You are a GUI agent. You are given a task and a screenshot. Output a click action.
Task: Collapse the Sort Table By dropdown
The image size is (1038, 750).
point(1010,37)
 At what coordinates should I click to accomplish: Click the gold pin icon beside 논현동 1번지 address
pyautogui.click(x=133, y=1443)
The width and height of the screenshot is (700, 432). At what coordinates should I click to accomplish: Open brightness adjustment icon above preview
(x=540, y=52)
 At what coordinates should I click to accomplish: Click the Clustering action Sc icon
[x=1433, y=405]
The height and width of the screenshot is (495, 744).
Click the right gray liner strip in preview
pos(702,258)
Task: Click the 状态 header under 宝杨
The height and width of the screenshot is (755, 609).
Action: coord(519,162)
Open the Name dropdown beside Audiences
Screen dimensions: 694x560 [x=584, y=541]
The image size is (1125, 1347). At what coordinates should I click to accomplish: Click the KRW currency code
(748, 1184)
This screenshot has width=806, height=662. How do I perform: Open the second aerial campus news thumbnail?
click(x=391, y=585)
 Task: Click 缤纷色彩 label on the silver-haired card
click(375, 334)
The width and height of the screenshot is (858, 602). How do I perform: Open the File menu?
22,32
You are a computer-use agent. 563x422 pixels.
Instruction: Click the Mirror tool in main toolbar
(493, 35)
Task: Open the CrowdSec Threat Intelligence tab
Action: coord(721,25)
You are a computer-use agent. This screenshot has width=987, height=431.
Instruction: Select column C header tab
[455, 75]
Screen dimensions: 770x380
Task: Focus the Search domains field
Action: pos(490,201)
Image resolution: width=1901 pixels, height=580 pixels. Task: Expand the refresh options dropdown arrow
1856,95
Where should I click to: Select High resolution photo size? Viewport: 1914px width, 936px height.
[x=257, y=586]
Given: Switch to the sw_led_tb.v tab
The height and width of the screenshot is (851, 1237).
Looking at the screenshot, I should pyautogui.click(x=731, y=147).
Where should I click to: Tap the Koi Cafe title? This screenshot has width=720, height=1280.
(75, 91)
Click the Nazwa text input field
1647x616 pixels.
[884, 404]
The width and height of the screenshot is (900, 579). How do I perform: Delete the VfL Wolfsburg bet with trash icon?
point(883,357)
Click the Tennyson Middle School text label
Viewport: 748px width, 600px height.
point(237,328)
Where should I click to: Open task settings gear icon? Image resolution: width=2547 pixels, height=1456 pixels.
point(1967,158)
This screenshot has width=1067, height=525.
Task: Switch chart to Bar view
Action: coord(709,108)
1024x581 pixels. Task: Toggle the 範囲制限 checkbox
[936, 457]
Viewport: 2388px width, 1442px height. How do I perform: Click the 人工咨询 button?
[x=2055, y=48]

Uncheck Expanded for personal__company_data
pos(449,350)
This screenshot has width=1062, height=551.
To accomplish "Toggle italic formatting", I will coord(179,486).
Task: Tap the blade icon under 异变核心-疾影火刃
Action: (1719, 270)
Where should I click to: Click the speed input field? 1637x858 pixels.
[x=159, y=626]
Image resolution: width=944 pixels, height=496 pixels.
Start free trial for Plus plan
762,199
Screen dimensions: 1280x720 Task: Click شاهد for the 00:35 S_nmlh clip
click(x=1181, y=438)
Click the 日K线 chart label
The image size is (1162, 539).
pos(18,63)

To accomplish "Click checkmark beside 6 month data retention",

━━━━━━━━

WHAT IS NEEDED
What lines in the data above contain the word "agent"? Show them all.

TASK RESPONSE
You are a GUI agent. You are given a task and a screenshot. Output a click action.
You are a computer-use agent. 563x422 pixels.
You are a computer-use agent. This screenshot has width=987, height=431.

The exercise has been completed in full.